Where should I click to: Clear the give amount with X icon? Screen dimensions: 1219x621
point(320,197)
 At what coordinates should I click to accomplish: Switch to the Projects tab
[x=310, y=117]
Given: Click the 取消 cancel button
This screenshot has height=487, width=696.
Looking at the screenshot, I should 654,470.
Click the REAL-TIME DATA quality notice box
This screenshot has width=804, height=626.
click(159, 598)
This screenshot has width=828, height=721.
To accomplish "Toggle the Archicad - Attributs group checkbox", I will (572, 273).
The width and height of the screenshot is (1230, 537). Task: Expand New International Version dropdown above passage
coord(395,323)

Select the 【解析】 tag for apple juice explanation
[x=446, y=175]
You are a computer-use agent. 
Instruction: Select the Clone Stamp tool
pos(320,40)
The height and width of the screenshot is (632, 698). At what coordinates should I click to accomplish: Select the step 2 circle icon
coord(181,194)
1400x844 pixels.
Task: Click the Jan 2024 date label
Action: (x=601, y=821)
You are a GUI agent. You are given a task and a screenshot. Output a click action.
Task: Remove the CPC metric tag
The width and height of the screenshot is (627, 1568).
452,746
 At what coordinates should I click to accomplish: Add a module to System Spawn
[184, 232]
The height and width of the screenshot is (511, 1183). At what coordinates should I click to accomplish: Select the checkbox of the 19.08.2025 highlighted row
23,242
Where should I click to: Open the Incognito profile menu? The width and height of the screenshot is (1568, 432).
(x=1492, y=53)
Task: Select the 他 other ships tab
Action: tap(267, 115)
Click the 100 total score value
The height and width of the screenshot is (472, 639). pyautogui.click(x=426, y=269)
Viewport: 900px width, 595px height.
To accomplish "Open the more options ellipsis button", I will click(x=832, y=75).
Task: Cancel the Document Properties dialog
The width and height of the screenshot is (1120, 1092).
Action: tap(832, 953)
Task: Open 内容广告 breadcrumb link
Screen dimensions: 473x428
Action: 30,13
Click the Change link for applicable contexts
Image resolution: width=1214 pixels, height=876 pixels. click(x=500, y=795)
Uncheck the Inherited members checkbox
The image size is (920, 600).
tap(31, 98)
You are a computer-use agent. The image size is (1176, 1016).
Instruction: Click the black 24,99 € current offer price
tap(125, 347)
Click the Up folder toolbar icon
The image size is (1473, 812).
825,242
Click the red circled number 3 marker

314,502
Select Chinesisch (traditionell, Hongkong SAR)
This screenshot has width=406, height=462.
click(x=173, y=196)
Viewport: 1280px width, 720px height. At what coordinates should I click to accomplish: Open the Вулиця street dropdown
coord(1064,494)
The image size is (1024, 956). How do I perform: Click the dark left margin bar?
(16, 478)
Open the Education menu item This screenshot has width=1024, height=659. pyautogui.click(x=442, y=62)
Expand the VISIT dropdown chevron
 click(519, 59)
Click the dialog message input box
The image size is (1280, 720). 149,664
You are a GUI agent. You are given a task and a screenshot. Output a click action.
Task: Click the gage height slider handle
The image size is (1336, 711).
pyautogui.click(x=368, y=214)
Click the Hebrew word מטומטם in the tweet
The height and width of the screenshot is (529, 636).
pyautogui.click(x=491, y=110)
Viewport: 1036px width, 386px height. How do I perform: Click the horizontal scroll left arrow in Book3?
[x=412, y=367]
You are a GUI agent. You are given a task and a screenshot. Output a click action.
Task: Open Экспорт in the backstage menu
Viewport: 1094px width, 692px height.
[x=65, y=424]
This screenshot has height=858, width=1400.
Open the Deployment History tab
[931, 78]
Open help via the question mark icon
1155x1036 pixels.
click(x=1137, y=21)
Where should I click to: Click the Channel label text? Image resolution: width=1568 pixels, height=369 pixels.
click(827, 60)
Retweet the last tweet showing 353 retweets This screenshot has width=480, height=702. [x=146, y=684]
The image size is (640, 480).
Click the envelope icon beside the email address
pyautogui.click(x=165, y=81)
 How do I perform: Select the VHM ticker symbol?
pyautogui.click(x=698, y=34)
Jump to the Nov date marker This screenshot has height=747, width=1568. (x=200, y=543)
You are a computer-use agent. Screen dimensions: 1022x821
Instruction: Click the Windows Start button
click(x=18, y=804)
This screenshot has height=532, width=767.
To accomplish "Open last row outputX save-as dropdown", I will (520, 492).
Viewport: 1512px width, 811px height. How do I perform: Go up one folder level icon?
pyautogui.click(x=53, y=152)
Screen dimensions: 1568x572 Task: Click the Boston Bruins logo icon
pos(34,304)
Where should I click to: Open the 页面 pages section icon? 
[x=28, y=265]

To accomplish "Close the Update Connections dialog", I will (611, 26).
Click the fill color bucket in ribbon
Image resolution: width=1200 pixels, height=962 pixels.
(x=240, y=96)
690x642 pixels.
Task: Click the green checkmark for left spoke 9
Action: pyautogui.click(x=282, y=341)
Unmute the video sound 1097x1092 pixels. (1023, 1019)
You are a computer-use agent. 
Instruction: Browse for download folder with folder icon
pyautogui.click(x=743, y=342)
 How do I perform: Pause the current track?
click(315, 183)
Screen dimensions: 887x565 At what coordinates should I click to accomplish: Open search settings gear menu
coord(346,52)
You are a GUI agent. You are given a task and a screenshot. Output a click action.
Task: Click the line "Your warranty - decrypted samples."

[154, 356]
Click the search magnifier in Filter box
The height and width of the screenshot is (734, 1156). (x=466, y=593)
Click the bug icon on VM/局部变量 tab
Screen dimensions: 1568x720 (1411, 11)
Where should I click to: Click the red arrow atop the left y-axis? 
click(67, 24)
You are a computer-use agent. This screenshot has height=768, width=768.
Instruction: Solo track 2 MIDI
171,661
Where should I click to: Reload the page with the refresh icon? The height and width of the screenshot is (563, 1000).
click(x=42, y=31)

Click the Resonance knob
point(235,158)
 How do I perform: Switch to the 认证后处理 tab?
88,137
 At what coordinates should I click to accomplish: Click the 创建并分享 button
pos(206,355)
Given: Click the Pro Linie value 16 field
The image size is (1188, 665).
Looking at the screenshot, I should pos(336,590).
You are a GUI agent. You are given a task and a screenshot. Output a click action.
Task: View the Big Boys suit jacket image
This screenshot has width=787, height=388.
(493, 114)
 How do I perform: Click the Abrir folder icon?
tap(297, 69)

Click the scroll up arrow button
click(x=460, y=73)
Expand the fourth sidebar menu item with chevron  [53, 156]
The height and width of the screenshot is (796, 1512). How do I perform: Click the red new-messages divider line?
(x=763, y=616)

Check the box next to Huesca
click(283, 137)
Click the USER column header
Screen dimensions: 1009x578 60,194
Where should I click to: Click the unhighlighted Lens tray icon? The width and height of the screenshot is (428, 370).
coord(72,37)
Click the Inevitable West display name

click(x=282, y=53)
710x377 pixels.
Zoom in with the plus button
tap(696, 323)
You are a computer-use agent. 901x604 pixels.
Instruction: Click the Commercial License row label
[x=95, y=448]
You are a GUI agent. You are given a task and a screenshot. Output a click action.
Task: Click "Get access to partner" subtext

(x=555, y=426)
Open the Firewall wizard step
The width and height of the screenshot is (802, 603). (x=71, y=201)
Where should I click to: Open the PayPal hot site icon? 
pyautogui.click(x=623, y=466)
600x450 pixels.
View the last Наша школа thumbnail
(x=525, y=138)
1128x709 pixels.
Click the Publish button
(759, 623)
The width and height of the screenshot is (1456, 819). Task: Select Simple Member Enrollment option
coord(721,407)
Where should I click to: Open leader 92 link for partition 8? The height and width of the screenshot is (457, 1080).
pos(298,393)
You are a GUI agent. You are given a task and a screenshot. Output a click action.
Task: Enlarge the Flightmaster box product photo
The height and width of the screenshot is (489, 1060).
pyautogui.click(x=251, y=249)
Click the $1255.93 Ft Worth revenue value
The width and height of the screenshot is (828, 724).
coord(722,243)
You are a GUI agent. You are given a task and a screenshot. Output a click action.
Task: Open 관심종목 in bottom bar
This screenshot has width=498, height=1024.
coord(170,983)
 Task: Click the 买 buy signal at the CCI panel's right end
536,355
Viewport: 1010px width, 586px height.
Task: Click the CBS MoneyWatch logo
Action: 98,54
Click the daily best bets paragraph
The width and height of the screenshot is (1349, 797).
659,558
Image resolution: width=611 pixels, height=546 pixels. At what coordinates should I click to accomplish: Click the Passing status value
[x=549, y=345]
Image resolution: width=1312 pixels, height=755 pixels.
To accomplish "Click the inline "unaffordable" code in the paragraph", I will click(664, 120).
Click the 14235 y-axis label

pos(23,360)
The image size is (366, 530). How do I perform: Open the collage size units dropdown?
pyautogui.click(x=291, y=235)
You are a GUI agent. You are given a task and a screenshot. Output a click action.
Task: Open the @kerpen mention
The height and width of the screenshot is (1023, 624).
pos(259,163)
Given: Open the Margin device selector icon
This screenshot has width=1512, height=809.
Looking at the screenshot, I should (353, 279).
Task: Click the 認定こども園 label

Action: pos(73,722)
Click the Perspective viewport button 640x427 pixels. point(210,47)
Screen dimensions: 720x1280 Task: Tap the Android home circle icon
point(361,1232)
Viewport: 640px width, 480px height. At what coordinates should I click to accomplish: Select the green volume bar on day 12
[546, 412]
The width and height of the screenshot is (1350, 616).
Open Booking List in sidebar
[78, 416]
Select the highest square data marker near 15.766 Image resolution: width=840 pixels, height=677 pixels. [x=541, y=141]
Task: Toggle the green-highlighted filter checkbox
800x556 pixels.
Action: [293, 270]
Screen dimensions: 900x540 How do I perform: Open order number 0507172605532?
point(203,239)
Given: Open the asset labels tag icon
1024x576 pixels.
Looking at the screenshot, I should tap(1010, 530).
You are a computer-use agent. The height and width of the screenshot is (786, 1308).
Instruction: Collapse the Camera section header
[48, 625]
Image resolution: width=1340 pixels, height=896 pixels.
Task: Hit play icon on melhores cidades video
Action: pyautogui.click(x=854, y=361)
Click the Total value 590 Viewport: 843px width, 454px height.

YOUR OBJECTIVE =>
Lines of the listing above that include the string "Toggle" should each be copied.

OUTPUT BELOW =>
To accomplish "Toggle the Archicad - Attributs group checkbox", I will (572, 273).
Task: Toggle the green-highlighted filter checkbox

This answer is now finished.